_Your objective_: Reproduce the data that follows in its entirety, character for character.

_The input_:

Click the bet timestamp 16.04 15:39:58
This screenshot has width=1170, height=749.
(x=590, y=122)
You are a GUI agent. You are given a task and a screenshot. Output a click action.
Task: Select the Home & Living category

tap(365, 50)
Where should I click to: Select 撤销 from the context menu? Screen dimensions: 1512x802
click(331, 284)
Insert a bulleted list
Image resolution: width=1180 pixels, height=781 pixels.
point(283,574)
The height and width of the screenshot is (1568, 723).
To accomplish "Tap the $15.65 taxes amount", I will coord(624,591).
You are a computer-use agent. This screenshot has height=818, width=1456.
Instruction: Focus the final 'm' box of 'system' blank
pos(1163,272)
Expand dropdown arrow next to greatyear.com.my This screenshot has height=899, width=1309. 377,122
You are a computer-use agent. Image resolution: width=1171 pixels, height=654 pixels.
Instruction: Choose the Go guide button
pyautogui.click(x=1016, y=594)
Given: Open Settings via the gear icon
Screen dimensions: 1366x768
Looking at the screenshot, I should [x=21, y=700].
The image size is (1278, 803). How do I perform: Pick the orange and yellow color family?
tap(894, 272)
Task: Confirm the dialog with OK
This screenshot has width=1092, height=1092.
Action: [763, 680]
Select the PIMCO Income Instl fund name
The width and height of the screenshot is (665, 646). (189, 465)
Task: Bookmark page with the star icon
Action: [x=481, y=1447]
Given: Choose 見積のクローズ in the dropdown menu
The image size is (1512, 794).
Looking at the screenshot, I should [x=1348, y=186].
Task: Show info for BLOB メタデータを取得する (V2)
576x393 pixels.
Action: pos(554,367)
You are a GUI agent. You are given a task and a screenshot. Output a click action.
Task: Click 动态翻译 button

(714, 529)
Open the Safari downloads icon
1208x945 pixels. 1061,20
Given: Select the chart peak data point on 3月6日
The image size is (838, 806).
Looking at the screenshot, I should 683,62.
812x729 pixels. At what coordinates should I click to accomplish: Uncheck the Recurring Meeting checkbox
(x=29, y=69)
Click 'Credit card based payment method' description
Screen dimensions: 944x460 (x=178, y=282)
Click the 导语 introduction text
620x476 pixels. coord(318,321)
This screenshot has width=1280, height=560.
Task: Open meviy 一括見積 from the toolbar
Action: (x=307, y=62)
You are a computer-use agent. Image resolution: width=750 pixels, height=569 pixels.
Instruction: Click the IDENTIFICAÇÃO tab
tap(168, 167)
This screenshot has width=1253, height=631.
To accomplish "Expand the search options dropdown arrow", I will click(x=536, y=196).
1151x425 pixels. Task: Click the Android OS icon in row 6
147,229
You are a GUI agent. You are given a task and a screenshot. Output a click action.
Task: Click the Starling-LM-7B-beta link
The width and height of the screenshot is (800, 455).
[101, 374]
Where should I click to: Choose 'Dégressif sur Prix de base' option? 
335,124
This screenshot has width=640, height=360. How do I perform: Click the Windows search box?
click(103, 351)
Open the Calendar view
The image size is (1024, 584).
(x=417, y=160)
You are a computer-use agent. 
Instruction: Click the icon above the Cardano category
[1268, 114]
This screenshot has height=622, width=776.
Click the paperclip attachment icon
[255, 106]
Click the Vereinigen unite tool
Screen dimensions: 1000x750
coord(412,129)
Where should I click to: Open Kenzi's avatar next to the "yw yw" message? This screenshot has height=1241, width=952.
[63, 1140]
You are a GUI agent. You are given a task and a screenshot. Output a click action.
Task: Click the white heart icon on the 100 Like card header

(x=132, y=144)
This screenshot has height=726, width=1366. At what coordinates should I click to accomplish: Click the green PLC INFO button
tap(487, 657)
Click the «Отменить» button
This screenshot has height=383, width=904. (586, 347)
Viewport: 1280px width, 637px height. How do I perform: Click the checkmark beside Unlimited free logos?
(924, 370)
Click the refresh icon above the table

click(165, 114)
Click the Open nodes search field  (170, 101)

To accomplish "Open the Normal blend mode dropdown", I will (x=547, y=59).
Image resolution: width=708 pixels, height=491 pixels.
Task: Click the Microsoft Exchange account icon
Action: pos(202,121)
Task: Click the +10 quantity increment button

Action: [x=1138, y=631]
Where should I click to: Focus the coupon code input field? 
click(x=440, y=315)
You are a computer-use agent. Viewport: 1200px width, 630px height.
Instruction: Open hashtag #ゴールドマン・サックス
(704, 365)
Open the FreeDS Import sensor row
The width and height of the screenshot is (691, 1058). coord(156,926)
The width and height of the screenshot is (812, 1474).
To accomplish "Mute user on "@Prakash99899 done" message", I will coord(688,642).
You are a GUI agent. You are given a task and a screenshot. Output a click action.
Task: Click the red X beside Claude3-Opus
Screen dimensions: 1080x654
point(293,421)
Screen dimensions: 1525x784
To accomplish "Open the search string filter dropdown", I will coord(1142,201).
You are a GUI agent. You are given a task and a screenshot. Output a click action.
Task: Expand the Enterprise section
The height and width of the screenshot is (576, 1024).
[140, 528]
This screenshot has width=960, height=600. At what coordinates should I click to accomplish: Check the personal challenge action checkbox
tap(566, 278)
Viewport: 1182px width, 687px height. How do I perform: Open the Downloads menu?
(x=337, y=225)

_The answer_:
Click the bet timestamp 16.04 15:39:58
This screenshot has width=1170, height=749.
(x=590, y=122)
You are a GUI agent. You are given a task and a screenshot. Output a click action.
Task: Select the Home & Living category

tap(365, 50)
Where should I click to: Select 撤销 from the context menu? Screen dimensions: 1512x802
click(331, 284)
Insert a bulleted list
Image resolution: width=1180 pixels, height=781 pixels.
point(283,574)
The height and width of the screenshot is (1568, 723).
To accomplish "Tap the $15.65 taxes amount", I will coord(624,591).
You are a computer-use agent. This screenshot has height=818, width=1456.
Instruction: Focus the final 'm' box of 'system' blank
pos(1163,272)
Expand dropdown arrow next to greatyear.com.my This screenshot has height=899, width=1309. 377,122
You are a computer-use agent. Image resolution: width=1171 pixels, height=654 pixels.
Instruction: Choose the Go guide button
pyautogui.click(x=1016, y=594)
Given: Open Settings via the gear icon
Screen dimensions: 1366x768
Looking at the screenshot, I should [x=21, y=700].
The image size is (1278, 803). How do I perform: Pick the orange and yellow color family?
tap(894, 272)
Task: Confirm the dialog with OK
This screenshot has width=1092, height=1092.
Action: [763, 680]
Select the PIMCO Income Instl fund name
The width and height of the screenshot is (665, 646). (189, 465)
Task: Bookmark page with the star icon
Action: [x=481, y=1447]
Given: Choose 見積のクローズ in the dropdown menu
The image size is (1512, 794).
Looking at the screenshot, I should [x=1348, y=186].
Task: Show info for BLOB メタデータを取得する (V2)
576x393 pixels.
Action: pos(554,367)
You are a GUI agent. You are given a task and a screenshot. Output a click action.
Task: Click 动态翻译 button

(714, 529)
Open the Safari downloads icon
1208x945 pixels. 1061,20
Given: Select the chart peak data point on 3月6日
The image size is (838, 806).
Looking at the screenshot, I should 683,62.
812x729 pixels. At what coordinates should I click to accomplish: Uncheck the Recurring Meeting checkbox
(x=29, y=69)
Click 'Credit card based payment method' description
Screen dimensions: 944x460 (x=178, y=282)
Click the 导语 introduction text
620x476 pixels. coord(318,321)
This screenshot has width=1280, height=560.
Task: Open meviy 一括見積 from the toolbar
Action: (x=307, y=62)
You are a computer-use agent. Image resolution: width=750 pixels, height=569 pixels.
Instruction: Click the IDENTIFICAÇÃO tab
tap(168, 167)
This screenshot has width=1253, height=631.
To accomplish "Expand the search options dropdown arrow", I will click(x=536, y=196).
1151x425 pixels. Task: Click the Android OS icon in row 6
147,229
You are a GUI agent. You are given a task and a screenshot. Output a click action.
Task: Click the Starling-LM-7B-beta link
The width and height of the screenshot is (800, 455).
[101, 374]
Where should I click to: Choose 'Dégressif sur Prix de base' option? 
335,124
This screenshot has width=640, height=360. How do I perform: Click the Windows search box?
click(103, 351)
Open the Calendar view
The image size is (1024, 584).
(x=417, y=160)
You are a computer-use agent. 
Instruction: Click the icon above the Cardano category
[1268, 114]
This screenshot has height=622, width=776.
Click the paperclip attachment icon
[255, 106]
Click the Vereinigen unite tool
Screen dimensions: 1000x750
coord(412,129)
Where should I click to: Open Kenzi's avatar next to the "yw yw" message? This screenshot has height=1241, width=952.
[63, 1140]
You are a GUI agent. You are given a task and a screenshot. Output a click action.
Task: Click the white heart icon on the 100 Like card header

(x=132, y=144)
This screenshot has height=726, width=1366. At what coordinates should I click to accomplish: Click the green PLC INFO button
tap(487, 657)
Click the «Отменить» button
This screenshot has height=383, width=904. (586, 347)
Viewport: 1280px width, 637px height. How do I perform: Click the checkmark beside Unlimited free logos?
(924, 370)
Click the refresh icon above the table

click(165, 114)
Click the Open nodes search field  (170, 101)

To accomplish "Open the Normal blend mode dropdown", I will (x=547, y=59).
Image resolution: width=708 pixels, height=491 pixels.
Task: Click the Microsoft Exchange account icon
Action: pos(202,121)
Task: Click the +10 quantity increment button

Action: [x=1138, y=631]
Where should I click to: Focus the coupon code input field? 
click(x=440, y=315)
You are a computer-use agent. Viewport: 1200px width, 630px height.
Instruction: Open hashtag #ゴールドマン・サックス
(704, 365)
Open the FreeDS Import sensor row
The width and height of the screenshot is (691, 1058). coord(156,926)
The width and height of the screenshot is (812, 1474).
To accomplish "Mute user on "@Prakash99899 done" message", I will coord(688,642).
You are a GUI agent. You are given a task and a screenshot. Output a click action.
Task: Click the red X beside Claude3-Opus
Screen dimensions: 1080x654
point(293,421)
Screen dimensions: 1525x784
To accomplish "Open the search string filter dropdown", I will coord(1142,201).
You are a GUI agent. You are given a task and a screenshot. Output a click action.
Task: Expand the Enterprise section
The height and width of the screenshot is (576, 1024).
[140, 528]
This screenshot has width=960, height=600. At what coordinates should I click to accomplish: Check the personal challenge action checkbox
tap(566, 278)
Viewport: 1182px width, 687px height. How do I perform: Open the Downloads menu?
(x=337, y=225)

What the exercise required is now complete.